The symptoms of hay fever include:
runny or blocked nose
itchy, red or watery eyes (also known as allergic conjunctivitis)
an itchy throat, mouth, nose and ears
Less commonly, you may experience:
the loss of your sense of smell
facial pain (caused by blocked sinuses)
While symptoms of hay fever may be mild, they can interfere with your sleep and your daily activities at school or work.
Hay fever and asthma
If you have asthma, your asthma symptoms may get worse when you have hay fever. Sometimes, asthma symptoms only occur when you have hay fever.
These symptoms include:
shortness of breath
Hay fever symptoms are likely to be worse if the pollen count is high. The pollen count is the number of grains of pollen in one cubic metre of air.

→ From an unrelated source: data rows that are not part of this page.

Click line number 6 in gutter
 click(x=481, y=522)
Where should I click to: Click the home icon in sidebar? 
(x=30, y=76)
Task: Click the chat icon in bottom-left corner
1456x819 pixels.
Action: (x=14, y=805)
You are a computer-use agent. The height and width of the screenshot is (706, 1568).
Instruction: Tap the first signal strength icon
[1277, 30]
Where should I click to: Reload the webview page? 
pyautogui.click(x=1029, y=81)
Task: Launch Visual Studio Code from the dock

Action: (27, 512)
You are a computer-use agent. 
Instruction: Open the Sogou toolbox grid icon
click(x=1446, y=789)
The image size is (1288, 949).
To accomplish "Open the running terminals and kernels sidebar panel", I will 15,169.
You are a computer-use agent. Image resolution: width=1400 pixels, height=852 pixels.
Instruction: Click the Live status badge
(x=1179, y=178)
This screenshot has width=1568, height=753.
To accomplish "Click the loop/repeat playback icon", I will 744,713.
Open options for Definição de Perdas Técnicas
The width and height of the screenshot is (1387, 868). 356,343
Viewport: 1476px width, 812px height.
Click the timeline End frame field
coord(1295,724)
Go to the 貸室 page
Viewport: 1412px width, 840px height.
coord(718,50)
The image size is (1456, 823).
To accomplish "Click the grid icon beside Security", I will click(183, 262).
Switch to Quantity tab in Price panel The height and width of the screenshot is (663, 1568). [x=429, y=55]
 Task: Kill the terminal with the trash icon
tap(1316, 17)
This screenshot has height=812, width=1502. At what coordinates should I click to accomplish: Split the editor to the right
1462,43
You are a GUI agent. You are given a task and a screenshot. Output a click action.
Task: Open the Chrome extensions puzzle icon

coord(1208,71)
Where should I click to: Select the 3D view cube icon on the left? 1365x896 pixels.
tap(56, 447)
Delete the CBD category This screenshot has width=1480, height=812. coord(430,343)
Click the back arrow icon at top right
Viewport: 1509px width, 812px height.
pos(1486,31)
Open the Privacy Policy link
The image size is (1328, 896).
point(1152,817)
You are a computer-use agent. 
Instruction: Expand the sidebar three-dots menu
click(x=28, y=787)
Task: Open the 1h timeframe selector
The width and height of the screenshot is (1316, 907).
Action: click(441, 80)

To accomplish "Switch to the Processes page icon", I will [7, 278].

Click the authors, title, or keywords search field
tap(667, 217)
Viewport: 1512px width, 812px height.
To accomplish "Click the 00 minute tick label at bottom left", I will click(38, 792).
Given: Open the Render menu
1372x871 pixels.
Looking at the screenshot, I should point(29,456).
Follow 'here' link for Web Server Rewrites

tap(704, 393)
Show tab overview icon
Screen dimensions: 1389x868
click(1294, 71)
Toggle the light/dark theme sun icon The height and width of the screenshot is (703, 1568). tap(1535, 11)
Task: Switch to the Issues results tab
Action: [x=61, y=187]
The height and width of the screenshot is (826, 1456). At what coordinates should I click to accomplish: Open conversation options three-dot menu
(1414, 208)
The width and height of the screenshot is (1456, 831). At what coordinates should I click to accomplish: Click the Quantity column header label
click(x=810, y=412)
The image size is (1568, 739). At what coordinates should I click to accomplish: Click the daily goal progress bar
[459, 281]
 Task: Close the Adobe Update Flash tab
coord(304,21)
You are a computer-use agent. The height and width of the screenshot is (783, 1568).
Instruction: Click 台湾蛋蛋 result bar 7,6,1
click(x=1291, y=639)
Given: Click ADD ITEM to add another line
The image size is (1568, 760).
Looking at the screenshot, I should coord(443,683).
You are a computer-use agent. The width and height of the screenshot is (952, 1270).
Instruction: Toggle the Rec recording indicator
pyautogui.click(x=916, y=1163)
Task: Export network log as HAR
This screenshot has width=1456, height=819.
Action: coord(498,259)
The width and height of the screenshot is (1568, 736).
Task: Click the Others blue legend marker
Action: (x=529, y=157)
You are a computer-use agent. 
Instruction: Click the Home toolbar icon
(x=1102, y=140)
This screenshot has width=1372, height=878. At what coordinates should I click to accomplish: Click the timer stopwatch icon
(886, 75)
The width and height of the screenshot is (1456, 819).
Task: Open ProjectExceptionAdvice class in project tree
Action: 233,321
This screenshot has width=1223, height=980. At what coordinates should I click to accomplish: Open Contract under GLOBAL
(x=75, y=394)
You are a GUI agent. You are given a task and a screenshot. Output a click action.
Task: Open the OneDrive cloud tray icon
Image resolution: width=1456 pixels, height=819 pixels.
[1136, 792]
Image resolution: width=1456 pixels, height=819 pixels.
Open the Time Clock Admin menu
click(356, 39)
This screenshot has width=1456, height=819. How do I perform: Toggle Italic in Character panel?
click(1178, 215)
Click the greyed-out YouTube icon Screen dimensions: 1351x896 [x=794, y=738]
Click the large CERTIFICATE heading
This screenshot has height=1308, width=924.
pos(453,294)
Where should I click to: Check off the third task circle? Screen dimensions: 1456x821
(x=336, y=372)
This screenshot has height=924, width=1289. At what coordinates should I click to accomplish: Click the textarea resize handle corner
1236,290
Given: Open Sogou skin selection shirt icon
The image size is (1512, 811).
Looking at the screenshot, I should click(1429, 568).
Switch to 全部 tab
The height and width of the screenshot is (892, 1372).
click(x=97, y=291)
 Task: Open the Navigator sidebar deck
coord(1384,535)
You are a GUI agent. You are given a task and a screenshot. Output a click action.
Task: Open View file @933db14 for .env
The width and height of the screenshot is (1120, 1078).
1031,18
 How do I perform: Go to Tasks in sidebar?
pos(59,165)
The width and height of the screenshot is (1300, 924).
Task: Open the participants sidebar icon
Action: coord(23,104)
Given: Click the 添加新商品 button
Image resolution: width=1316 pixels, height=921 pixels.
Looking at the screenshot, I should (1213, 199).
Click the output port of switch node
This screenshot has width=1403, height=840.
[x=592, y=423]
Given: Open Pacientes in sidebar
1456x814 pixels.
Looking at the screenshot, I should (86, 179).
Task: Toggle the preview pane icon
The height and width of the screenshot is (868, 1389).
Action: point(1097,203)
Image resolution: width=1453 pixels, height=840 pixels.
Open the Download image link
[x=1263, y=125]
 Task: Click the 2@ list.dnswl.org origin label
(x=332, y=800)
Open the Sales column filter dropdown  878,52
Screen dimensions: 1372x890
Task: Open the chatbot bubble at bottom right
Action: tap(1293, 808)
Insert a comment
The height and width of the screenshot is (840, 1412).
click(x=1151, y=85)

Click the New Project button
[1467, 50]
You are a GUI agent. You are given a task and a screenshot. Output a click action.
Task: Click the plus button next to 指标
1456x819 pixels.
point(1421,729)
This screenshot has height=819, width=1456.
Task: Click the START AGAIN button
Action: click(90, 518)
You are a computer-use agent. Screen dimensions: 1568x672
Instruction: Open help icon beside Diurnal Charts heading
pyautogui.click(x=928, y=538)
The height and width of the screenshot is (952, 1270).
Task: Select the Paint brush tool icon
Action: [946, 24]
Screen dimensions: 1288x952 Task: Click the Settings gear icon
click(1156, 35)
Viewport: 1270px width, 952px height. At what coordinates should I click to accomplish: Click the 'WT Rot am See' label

Air samples are collected in traps set on buildings two or three storeys high. Taking samples from this height gives a better indication of the pollen in the air.
Traps on the ground would only collect pollen from nearby trees and plants.
The air is sucked into the trap and the grains of pollen are collected on either sticky tape or microscope slides (glass plates). The pollen is then counted. Samples are normally taken every two hours, and usually the results are averaged over a 24-hour period.
The pollen forecast is usually given as:
low: fewer than 30 grains of pollen in every cubic metre of air
moderate: 30-49 grains of pollen in every cubic metre of air
high: 50-149 grains of pollen in every cubic metre of air
very high: 150 or more grains of pollen in every cubic metre of air
Hay fever symptoms usually begin when the pollen count is over 50. The pollen count is usually given as part of the weather forecast during the spring and summer months.
When to seek medical advice
Most cases of hay fever can be treated using over-the-counter (OTC) medication.
A pharmacist can advise on treatments for you or your children.
You would normally only need to see your GP if:
You can’t control your symptoms with OTC medications or you are having troublesome side effects caused by the medication.
You are experiencing persistent complications of hay fever, such as worsening of asthma or repeated episodes of sinusitis.
The pattern of your symptoms is unusual; such as occurring during the winter or only at your workplace. It is likely that another substance other than pollen is responsible and further testing will be required to confirm this.